Exercise input:
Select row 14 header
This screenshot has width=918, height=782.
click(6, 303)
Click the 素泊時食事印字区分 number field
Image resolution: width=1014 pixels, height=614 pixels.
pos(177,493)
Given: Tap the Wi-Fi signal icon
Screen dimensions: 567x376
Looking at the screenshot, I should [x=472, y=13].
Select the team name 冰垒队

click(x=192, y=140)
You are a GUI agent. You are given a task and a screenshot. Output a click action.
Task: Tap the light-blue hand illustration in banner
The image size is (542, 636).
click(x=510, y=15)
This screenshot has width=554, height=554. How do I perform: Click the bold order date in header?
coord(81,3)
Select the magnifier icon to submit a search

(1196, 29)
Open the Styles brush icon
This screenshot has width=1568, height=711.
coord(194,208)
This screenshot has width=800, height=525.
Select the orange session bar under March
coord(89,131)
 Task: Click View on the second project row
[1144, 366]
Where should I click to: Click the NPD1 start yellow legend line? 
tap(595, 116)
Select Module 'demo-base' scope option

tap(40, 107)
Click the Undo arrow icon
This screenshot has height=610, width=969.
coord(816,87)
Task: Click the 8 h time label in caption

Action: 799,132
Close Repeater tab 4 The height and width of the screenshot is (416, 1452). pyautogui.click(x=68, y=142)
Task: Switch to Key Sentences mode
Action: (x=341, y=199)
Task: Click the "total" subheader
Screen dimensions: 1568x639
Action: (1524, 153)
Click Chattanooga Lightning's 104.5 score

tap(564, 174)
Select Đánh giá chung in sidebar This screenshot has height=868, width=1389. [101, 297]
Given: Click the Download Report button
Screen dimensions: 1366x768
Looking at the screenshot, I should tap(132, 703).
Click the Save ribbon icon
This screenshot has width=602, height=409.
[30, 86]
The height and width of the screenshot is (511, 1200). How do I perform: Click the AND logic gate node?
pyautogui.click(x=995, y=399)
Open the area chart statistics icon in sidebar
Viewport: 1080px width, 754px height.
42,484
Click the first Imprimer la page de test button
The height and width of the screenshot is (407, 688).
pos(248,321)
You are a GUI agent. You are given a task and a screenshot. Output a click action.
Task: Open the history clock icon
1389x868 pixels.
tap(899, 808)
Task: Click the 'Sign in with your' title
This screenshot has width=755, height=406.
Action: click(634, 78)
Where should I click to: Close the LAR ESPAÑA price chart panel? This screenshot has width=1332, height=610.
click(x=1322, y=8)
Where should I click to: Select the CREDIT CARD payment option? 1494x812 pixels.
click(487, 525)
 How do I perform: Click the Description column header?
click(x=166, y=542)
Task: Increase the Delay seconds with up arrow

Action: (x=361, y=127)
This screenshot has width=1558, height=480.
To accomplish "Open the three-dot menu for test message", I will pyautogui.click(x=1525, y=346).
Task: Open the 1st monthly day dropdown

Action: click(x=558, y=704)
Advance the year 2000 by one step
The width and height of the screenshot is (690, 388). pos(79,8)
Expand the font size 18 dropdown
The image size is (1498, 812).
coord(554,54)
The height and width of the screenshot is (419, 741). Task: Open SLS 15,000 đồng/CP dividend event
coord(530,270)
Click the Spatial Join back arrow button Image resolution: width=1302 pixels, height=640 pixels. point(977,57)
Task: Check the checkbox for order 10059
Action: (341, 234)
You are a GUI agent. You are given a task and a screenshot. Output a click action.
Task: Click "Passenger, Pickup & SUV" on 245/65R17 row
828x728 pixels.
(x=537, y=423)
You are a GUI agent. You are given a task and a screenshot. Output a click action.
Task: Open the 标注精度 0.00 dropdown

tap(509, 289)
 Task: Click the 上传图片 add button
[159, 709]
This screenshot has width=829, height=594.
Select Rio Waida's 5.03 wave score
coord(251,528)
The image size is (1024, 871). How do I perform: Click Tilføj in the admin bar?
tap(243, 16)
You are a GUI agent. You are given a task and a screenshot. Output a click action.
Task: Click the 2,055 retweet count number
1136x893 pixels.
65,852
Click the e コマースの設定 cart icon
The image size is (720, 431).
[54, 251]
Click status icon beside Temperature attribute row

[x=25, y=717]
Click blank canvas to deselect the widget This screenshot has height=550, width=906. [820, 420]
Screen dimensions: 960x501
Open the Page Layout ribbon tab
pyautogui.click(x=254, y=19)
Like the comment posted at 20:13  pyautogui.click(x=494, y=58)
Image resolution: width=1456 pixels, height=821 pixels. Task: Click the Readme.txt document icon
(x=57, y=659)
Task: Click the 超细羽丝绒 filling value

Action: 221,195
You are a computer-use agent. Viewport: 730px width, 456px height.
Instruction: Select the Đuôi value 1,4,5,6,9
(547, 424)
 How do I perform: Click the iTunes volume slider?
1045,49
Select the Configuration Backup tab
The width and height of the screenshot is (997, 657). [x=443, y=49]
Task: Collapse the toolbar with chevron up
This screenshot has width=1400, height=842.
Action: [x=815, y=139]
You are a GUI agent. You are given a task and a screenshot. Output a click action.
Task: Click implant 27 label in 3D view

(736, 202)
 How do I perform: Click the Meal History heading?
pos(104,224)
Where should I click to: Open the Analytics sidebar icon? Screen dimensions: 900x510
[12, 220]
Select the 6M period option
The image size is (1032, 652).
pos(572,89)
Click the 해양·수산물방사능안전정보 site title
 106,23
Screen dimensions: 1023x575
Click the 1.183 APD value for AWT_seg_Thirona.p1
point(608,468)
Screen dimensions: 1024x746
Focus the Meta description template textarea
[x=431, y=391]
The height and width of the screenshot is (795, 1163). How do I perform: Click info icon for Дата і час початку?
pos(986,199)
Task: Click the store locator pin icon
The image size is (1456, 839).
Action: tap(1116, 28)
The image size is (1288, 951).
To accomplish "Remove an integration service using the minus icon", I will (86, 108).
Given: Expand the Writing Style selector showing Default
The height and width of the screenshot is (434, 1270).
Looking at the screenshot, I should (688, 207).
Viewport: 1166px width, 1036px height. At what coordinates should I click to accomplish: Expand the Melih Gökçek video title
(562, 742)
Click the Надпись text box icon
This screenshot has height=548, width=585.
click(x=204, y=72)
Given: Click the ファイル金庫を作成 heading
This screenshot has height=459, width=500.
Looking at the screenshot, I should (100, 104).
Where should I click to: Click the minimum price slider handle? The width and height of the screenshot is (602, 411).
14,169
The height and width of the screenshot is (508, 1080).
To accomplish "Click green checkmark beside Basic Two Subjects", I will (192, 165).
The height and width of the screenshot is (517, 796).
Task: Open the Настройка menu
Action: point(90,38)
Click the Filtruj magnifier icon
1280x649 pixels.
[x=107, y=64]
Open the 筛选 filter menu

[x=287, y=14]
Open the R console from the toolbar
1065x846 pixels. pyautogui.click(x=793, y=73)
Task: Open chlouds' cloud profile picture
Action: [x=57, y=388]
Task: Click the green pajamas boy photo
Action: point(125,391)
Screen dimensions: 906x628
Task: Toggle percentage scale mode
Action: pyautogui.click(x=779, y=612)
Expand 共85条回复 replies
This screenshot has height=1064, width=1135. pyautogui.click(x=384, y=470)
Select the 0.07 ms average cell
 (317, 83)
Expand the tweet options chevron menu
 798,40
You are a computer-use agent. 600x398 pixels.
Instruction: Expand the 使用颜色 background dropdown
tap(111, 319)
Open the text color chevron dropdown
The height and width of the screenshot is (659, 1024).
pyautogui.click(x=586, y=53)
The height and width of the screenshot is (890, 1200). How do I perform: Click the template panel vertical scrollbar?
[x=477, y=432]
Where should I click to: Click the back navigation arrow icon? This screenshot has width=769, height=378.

The task: Reproduce each record shown above without altering a single word.

Task output:
Select row 14 header
This screenshot has width=918, height=782.
click(6, 303)
Click the 素泊時食事印字区分 number field
Image resolution: width=1014 pixels, height=614 pixels.
pos(177,493)
Given: Tap the Wi-Fi signal icon
Screen dimensions: 567x376
Looking at the screenshot, I should [x=472, y=13].
Select the team name 冰垒队

click(x=192, y=140)
You are a GUI agent. You are given a task and a screenshot. Output a click action.
Task: Tap the light-blue hand illustration in banner
The image size is (542, 636).
click(x=510, y=15)
This screenshot has width=554, height=554. How do I perform: Click the bold order date in header?
coord(81,3)
Select the magnifier icon to submit a search

(1196, 29)
Open the Styles brush icon
This screenshot has width=1568, height=711.
coord(194,208)
This screenshot has width=800, height=525.
Select the orange session bar under March
coord(89,131)
 Task: Click View on the second project row
[1144, 366]
Where should I click to: Click the NPD1 start yellow legend line? 
tap(595, 116)
Select Module 'demo-base' scope option

tap(40, 107)
Click the Undo arrow icon
This screenshot has height=610, width=969.
coord(816,87)
Task: Click the 8 h time label in caption

Action: 799,132
Close Repeater tab 4 The height and width of the screenshot is (416, 1452). pyautogui.click(x=68, y=142)
Task: Switch to Key Sentences mode
Action: (x=341, y=199)
Task: Click the "total" subheader
Screen dimensions: 1568x639
Action: (1524, 153)
Click Chattanooga Lightning's 104.5 score

tap(564, 174)
Select Đánh giá chung in sidebar This screenshot has height=868, width=1389. [101, 297]
Given: Click the Download Report button
Screen dimensions: 1366x768
Looking at the screenshot, I should tap(132, 703).
Click the Save ribbon icon
This screenshot has width=602, height=409.
[30, 86]
The height and width of the screenshot is (511, 1200). How do I perform: Click the AND logic gate node?
pyautogui.click(x=995, y=399)
Open the area chart statistics icon in sidebar
Viewport: 1080px width, 754px height.
42,484
Click the first Imprimer la page de test button
The height and width of the screenshot is (407, 688).
pos(248,321)
You are a GUI agent. You are given a task and a screenshot. Output a click action.
Task: Open the history clock icon
1389x868 pixels.
tap(899, 808)
Task: Click the 'Sign in with your' title
This screenshot has width=755, height=406.
Action: click(634, 78)
Where should I click to: Close the LAR ESPAÑA price chart panel? This screenshot has width=1332, height=610.
click(x=1322, y=8)
Where should I click to: Select the CREDIT CARD payment option? 1494x812 pixels.
click(487, 525)
 How do I perform: Click the Description column header?
click(x=166, y=542)
Task: Increase the Delay seconds with up arrow

Action: (x=361, y=127)
This screenshot has width=1558, height=480.
To accomplish "Open the three-dot menu for test message", I will pyautogui.click(x=1525, y=346).
Task: Open the 1st monthly day dropdown

Action: click(x=558, y=704)
Advance the year 2000 by one step
The width and height of the screenshot is (690, 388). pos(79,8)
Expand the font size 18 dropdown
The image size is (1498, 812).
coord(554,54)
The height and width of the screenshot is (419, 741). Task: Open SLS 15,000 đồng/CP dividend event
coord(530,270)
Click the Spatial Join back arrow button Image resolution: width=1302 pixels, height=640 pixels. point(977,57)
Task: Check the checkbox for order 10059
Action: (341, 234)
You are a GUI agent. You are given a task and a screenshot. Output a click action.
Task: Click "Passenger, Pickup & SUV" on 245/65R17 row
828x728 pixels.
(x=537, y=423)
You are a GUI agent. You are given a task and a screenshot. Output a click action.
Task: Open the 标注精度 0.00 dropdown

tap(509, 289)
 Task: Click the 上传图片 add button
[159, 709]
This screenshot has width=829, height=594.
Select Rio Waida's 5.03 wave score
coord(251,528)
The image size is (1024, 871). How do I perform: Click Tilføj in the admin bar?
tap(243, 16)
You are a GUI agent. You are given a task and a screenshot. Output a click action.
Task: Click the 2,055 retweet count number
1136x893 pixels.
65,852
Click the e コマースの設定 cart icon
The image size is (720, 431).
[54, 251]
Click status icon beside Temperature attribute row

[x=25, y=717]
Click blank canvas to deselect the widget This screenshot has height=550, width=906. [820, 420]
Screen dimensions: 960x501
Open the Page Layout ribbon tab
pyautogui.click(x=254, y=19)
Like the comment posted at 20:13  pyautogui.click(x=494, y=58)
Image resolution: width=1456 pixels, height=821 pixels. Task: Click the Readme.txt document icon
(x=57, y=659)
Task: Click the 超细羽丝绒 filling value

Action: 221,195
You are a computer-use agent. Viewport: 730px width, 456px height.
Instruction: Select the Đuôi value 1,4,5,6,9
(547, 424)
 How do I perform: Click the iTunes volume slider?
1045,49
Select the Configuration Backup tab
The width and height of the screenshot is (997, 657). [x=443, y=49]
Task: Collapse the toolbar with chevron up
This screenshot has width=1400, height=842.
Action: [x=815, y=139]
You are a GUI agent. You are given a task and a screenshot. Output a click action.
Task: Click implant 27 label in 3D view

(736, 202)
 How do I perform: Click the Meal History heading?
pos(104,224)
Where should I click to: Open the Analytics sidebar icon? Screen dimensions: 900x510
[12, 220]
Select the 6M period option
The image size is (1032, 652).
pos(572,89)
Click the 해양·수산물방사능안전정보 site title
 106,23
Screen dimensions: 1023x575
Click the 1.183 APD value for AWT_seg_Thirona.p1
point(608,468)
Screen dimensions: 1024x746
Focus the Meta description template textarea
[x=431, y=391]
The height and width of the screenshot is (795, 1163). How do I perform: Click info icon for Дата і час початку?
pos(986,199)
Task: Click the store locator pin icon
The image size is (1456, 839).
Action: tap(1116, 28)
The image size is (1288, 951).
To accomplish "Remove an integration service using the minus icon", I will (86, 108).
Given: Expand the Writing Style selector showing Default
The height and width of the screenshot is (434, 1270).
Looking at the screenshot, I should (688, 207).
Viewport: 1166px width, 1036px height. At what coordinates should I click to accomplish: Expand the Melih Gökçek video title
(562, 742)
Click the Надпись text box icon
This screenshot has height=548, width=585.
click(x=204, y=72)
Given: Click the ファイル金庫を作成 heading
This screenshot has height=459, width=500.
Looking at the screenshot, I should (100, 104).
Where should I click to: Click the minimum price slider handle? The width and height of the screenshot is (602, 411).
14,169
The height and width of the screenshot is (508, 1080).
To accomplish "Click green checkmark beside Basic Two Subjects", I will (192, 165).
The height and width of the screenshot is (517, 796).
Task: Open the Настройка menu
Action: point(90,38)
Click the Filtruj magnifier icon
1280x649 pixels.
[x=107, y=64]
Open the 筛选 filter menu

[x=287, y=14]
Open the R console from the toolbar
1065x846 pixels. pyautogui.click(x=793, y=73)
Task: Open chlouds' cloud profile picture
Action: [x=57, y=388]
Task: Click the green pajamas boy photo
Action: point(125,391)
Screen dimensions: 906x628
Task: Toggle percentage scale mode
Action: pyautogui.click(x=779, y=612)
Expand 共85条回复 replies
This screenshot has height=1064, width=1135. pyautogui.click(x=384, y=470)
Select the 0.07 ms average cell
 (317, 83)
Expand the tweet options chevron menu
 798,40
You are a computer-use agent. 600x398 pixels.
Instruction: Expand the 使用颜色 background dropdown
tap(111, 319)
Open the text color chevron dropdown
The height and width of the screenshot is (659, 1024).
pyautogui.click(x=586, y=53)
The height and width of the screenshot is (890, 1200). How do I perform: Click the template panel vertical scrollbar?
[x=477, y=432]
Where should I click to: Click the back navigation arrow icon? This screenshot has width=769, height=378.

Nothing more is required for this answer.